A Washington Post editorial (September 3, 2014) noted that the "cozy relations between a candidate and super PAC patrons are now commonplace, both in House and Senate races. When put behind a single candidate, these super PACs can make a difference in a tight race and all but destroy the idea of limits on campaign donations."

Individual-candidate Super PACs have raised more than $35 million in unlimited contributions for congressional races in this election cycle, to date, according to CRP. Many millions more will be raised and spent in the upcoming two months.

The Roberts majority on the Supreme Court has made it increasingly difficult to prevent the corruption of federal officeholders and government decisions. Individual-candidate Super PACs, however, are a vehicle for corruption that can be shut down, even under the Court's decisions.

The Empowering Citizens Act (H.R.270), the comprehensive reform bill introduced in the House by Representatives David Price and Chris Van Hollen, would accomplish this goal.

The Price-Van Hollen Bill would end individual-candidate Super PACs by defining coordination between a candidate and outside spending group to include the indicia that closely tie an individual-candidate Super PAC to the candidate being supported.

These indicia include the roles played by the candidate's former political operatives or close associates in managing these PACs, the involvement of family members in financing or managing the PACs and the role played by the candidate and his agents in creating, managing or raising money for the PACs.

The Post editorial (September 3, 2014) stated, "Two years ago, we suggested these super PACs could be put out of their misery by legislation sponsored by Reps.
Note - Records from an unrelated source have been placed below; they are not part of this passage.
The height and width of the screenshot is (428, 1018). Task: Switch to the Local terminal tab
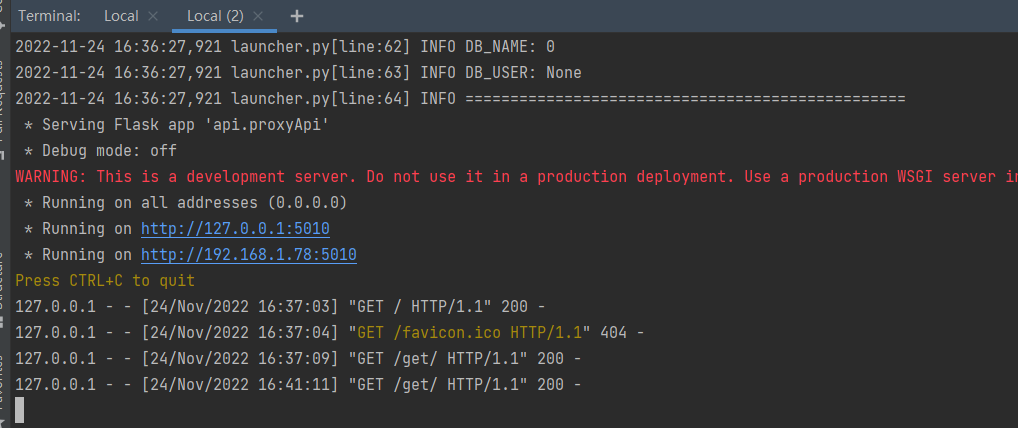[x=121, y=16]
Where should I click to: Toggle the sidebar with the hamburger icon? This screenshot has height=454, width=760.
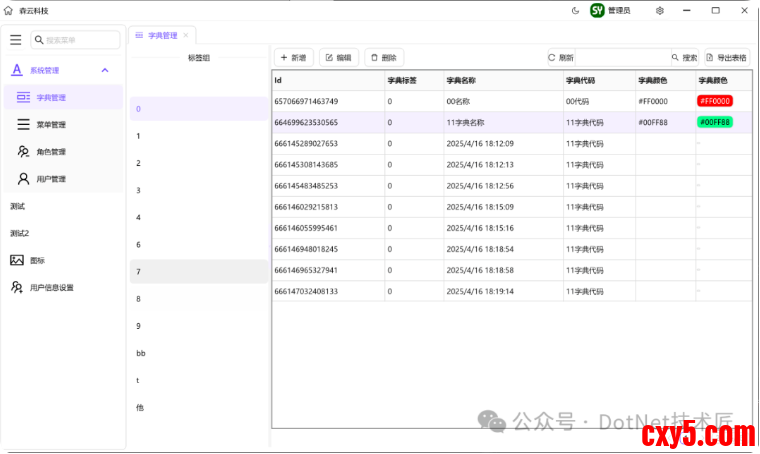click(15, 40)
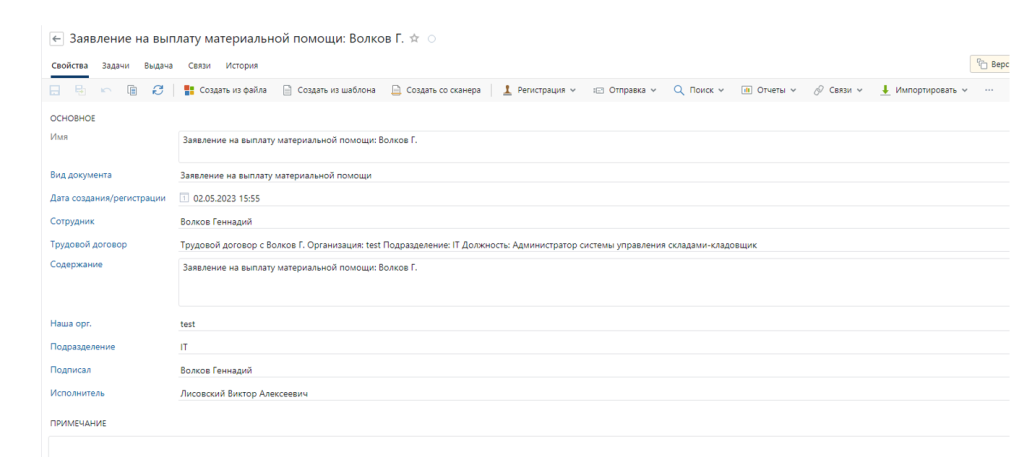This screenshot has height=457, width=1024.
Task: Open the toolbar overflow ellipsis menu
Action: (988, 91)
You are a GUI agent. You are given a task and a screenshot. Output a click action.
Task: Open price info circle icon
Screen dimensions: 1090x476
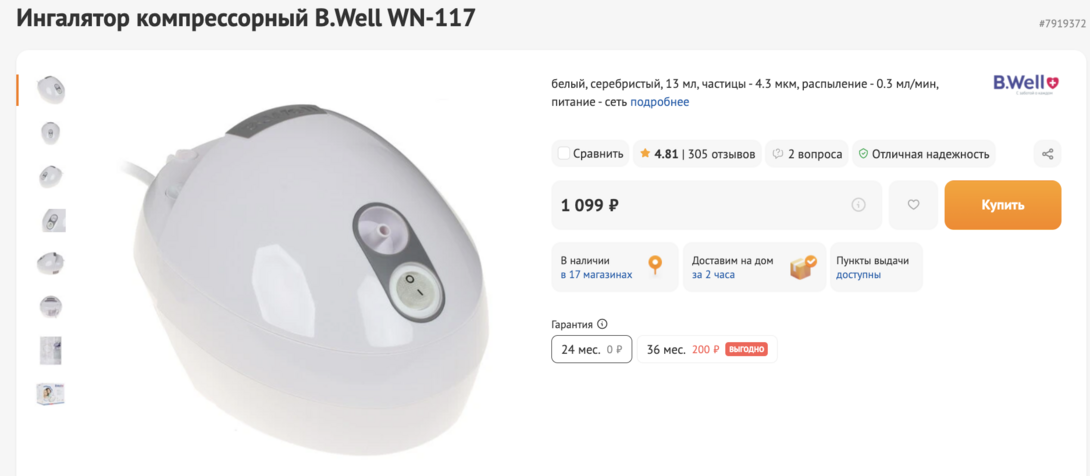click(859, 205)
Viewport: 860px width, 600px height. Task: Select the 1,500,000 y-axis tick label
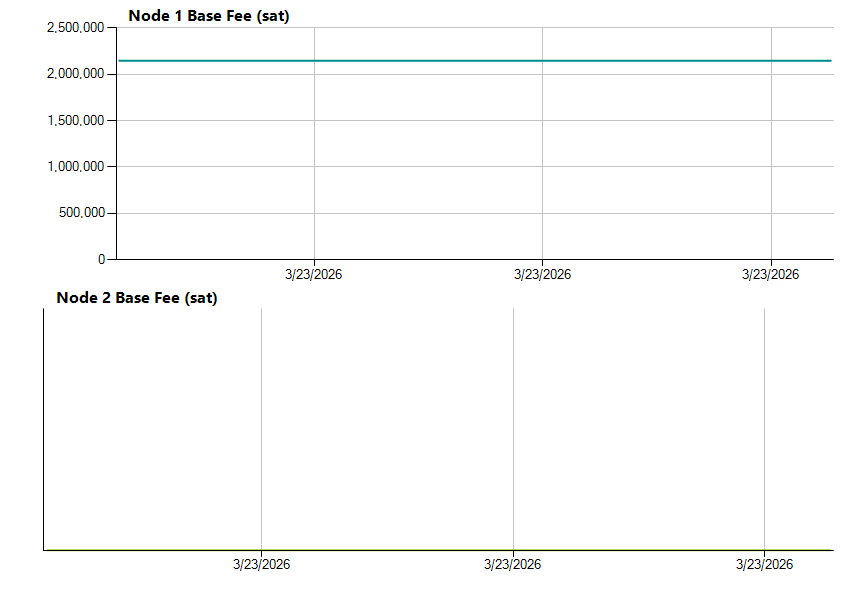tap(75, 120)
David E. Price (D-N.C.) and Chris Van Hollen (D-Md.), and it is still a good idea. There are more of these super beasts than ever."

The New York Times editorial (February 16, 2014) stated that the Price-Van Hollen bill's Super PAC provisions represent "the best chance for ridding politics of special-interest cash and preventing another era of scandal."

Past Supreme Court decisions have held that candidates must be "totally independent," "wholly independent and "truly independent" from outside spending groups, and that outside spending must be done "without any candidate's approval (or wink or nod)."

In other words, the Supreme Court has said in very strong and clear terms that there can be no coordination between a candidate and an outside group spending money to support the candidate.

Since individual-candidate Super PACs are typically managed, operated or financed by close political or personal associates or family members of the candidate, they are inherently coordinated with the candidate they support. The Empowering Citizens Act incorporates these relationships into a new definition of coordination in order to prevent the blatant circumvention of the campaign finance laws by individual-candidate Super PACS.

Congress can solve the insidious problem of individual-candidate Super PACs being used to wipe out candidate contribution limits. The Empowering Citizens Act will do this.

Without the Empowering Citizens Act, we will return soon to a system of unlimited candidate contributions -- a system that the Supreme Court found "inherently corrupt" in 1976 when it upheld the constitutionality of contribution limits. This system remains "inherently corrupt" today.